Website Redesign Checklist
Every website needs a good overhaul now and again. Whether you’re rebranding your website or just updating the look and feel of it, several things must be taken into consideration before you begin. Giving your website a huge overhaul can be a long, tedious process. There are multiple factors to consider from the framework of your website to the impact a redesign will have on future marketing efforts. Checklists make the process go much smoother since you don’t have to worry about whether or not you’re forgetting anything. Here is a checklist to make sure you’re on track with your website overhaul.


Does your site have goals?

Even if you’re doing a redesign “just because,” you should still have some solid performance goals for your website. After all, you want your site to perform just as well, or even better than its current incarnation. Consider metrics to improve on such as:

    • Monthly unique visits

    • Time on site

    • Bounce rate

    • Conversion rate

    • Current ranking for keywords


Once you determine your goals, make them measurable. e.g., increase conversions by 25%. If nothing else, make a note of your current website metrics and make it a goal to meet or exceed them. Your current metrics also make a good benchmark by which to measure future performance.


Is your site usable?

Usability is multifaceted, and is one of the most important considerations when redesigning a website. According to Peter Morville’s usability honeycomb, a website should be:

    • Useful: Your content should fulfill a unique need.

    • Usable: Your website should be easy to use. Checklist for usability.

    • Desirable: Your website image, brand, and overall appearance should evoke a sense of appreciation.

    • Findable: Content should be easily navigable and easy to locate both on-site and off-site. Checklists for website navigability.

    • Accessible: Your website content should be accessible to people with disabilities.

    • Credible: Users should be able to trust your website and what you tell them.


Are your site standards compliant?

The World Wide Web Consortium sets standards for how a website should be built from the inside out. Why do these standards matter? Websites that are standards-compliant display better with modern browsers, rank better in search listings, offer better accessibility, and operate on less bandwidth. See Checklist for standards compliance.


Does your website have high-quality content?

As mentioned above, a website’s content must be useful to the visitor. A pretty website without useful content is much like an empty jeweled goblet: Pretty to look at, but containing no substance. Your website’s content is basically information meant for visitors. This can include blog posts, articles, video, podcasts, audio, pictures, charts, slideshows, or a combination of these. Since people mostly come online to get information, having helpful, interesting content is your best bet for getting in your visitors’ good graces. See Checklist for content quality.
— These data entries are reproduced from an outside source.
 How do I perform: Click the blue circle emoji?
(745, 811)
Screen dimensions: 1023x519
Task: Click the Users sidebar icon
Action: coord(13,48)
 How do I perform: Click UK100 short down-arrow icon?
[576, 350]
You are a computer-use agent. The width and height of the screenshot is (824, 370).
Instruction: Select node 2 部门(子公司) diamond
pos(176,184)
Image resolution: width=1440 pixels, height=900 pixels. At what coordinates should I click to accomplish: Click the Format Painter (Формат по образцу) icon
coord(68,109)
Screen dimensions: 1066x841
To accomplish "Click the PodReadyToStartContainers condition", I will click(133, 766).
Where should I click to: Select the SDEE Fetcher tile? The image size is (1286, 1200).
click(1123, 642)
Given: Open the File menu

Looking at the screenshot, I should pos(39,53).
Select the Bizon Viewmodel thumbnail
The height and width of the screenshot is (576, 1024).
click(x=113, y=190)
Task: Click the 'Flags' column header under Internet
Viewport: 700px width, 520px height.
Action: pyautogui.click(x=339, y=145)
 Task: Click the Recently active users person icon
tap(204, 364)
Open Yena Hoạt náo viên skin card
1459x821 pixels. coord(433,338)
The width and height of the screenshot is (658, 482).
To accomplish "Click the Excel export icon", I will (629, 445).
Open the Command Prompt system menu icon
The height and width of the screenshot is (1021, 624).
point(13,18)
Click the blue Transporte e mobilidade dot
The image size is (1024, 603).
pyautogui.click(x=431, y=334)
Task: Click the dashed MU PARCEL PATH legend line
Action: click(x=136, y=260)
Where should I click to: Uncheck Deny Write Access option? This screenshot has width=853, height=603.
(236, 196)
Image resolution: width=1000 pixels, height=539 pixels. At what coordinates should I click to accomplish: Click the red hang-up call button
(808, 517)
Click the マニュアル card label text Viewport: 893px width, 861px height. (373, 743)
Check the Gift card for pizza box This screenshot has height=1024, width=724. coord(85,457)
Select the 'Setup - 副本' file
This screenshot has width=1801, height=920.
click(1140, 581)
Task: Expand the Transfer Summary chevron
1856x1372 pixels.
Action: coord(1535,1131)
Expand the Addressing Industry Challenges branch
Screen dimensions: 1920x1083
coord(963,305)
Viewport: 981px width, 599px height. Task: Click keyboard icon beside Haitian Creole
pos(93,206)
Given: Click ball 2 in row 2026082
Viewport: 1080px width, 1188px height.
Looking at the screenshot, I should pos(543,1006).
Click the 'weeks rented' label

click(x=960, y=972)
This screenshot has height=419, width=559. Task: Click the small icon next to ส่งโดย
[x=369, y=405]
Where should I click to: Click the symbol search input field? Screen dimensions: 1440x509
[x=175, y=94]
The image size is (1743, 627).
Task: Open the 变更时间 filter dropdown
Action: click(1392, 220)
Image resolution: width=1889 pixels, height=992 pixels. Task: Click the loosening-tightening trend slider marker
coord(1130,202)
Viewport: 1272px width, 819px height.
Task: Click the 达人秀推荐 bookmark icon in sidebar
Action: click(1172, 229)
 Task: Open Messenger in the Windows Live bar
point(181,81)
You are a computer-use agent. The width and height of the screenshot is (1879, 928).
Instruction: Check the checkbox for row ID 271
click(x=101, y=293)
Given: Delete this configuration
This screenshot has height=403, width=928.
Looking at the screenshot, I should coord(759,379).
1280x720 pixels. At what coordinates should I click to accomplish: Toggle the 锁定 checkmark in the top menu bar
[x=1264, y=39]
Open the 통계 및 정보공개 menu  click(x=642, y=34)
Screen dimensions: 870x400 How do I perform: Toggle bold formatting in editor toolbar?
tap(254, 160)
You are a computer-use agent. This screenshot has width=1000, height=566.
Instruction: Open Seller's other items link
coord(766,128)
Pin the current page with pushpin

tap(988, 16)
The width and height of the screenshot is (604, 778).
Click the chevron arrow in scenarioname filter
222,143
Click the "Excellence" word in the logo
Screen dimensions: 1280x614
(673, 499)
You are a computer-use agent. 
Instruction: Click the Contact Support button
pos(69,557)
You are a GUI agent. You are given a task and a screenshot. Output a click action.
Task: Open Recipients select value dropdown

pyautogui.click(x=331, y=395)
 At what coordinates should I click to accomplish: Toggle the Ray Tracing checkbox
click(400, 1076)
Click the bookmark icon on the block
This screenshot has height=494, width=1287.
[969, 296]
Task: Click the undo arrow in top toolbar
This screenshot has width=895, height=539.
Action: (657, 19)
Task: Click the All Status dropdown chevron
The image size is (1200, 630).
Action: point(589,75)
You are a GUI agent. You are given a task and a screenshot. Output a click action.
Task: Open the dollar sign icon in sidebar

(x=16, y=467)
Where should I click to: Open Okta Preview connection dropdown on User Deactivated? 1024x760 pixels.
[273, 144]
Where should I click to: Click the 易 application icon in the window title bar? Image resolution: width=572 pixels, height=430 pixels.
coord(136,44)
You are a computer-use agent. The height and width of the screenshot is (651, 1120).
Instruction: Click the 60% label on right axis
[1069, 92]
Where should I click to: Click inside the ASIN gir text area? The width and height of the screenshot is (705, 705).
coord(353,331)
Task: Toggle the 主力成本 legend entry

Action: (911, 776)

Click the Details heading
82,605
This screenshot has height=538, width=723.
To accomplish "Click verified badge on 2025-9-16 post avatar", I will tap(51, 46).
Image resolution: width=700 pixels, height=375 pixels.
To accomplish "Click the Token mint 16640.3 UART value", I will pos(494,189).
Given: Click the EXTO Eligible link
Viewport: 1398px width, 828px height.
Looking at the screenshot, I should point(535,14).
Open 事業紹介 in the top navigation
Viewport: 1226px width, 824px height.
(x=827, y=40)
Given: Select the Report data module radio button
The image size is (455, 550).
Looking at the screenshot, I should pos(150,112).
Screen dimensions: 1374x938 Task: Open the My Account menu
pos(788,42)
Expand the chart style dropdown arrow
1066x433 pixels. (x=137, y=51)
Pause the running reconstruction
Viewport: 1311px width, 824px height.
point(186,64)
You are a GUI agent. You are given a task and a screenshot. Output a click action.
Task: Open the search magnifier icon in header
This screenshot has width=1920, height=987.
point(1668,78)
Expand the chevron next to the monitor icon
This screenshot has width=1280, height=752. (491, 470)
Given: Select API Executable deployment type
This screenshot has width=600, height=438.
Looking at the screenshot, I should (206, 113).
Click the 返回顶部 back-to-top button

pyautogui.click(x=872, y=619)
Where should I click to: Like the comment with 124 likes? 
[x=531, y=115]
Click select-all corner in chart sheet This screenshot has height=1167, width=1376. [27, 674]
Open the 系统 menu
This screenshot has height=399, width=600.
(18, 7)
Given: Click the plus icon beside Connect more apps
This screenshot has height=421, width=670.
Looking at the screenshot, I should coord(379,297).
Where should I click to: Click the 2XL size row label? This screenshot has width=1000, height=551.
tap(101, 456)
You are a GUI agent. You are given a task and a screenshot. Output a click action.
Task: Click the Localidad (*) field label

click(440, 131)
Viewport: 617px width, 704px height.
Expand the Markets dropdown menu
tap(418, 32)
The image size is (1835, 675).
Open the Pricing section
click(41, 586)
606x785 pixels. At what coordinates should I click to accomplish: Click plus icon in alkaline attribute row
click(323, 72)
Is your website accessible?

As mentioned above, users with disabilities should also be able to access your website without a problem. This usually involves marking up code so that screen readers and other devices can access it easily. See checklist for website accessibility.


Is your site optimized for search?

It’s important that web designers become increasingly aware of the importance of SEO in the structure of a website. Page elements like titles, pictures, and even video can contribute to or harm a website’s place in search engine rankings. When redesigning a website, take inventory of your old site’s most valuable pages in terms of SEO: The pages with the most traffic, the most inbound links, and with the highest keyword rankings. Create a strategy for using 301 redirects so as not to lose any of that valuable SEO juice. See Checklist for website SEO.


Is Your Site Secure?

Website security is often overlooked, until something goes spectacularly wrong. Plan ahead by taking website security measures including using encrypted login pages, strong password practices, backing up your files, and keeping tight file permissions. See checklist for website security.


Do some final checks.

The tiny details matter. Spelling and grammar, typography, browser compatibility, and other small details can either make or break your website relaunch. See checklist for website relaunch.


A website redesign can feel daunting, but it’s actually less so when you have all of your bases covered. Each separate element of a website is connected to the other. That’s why it’s important to have concrete goals for your site redesign, to make sure that they all work together in the end. Even after your website re-launch, you will likely engage in constant tweaking and improving as you discover bugs and receive feedback. Improving a website is an ongoing process.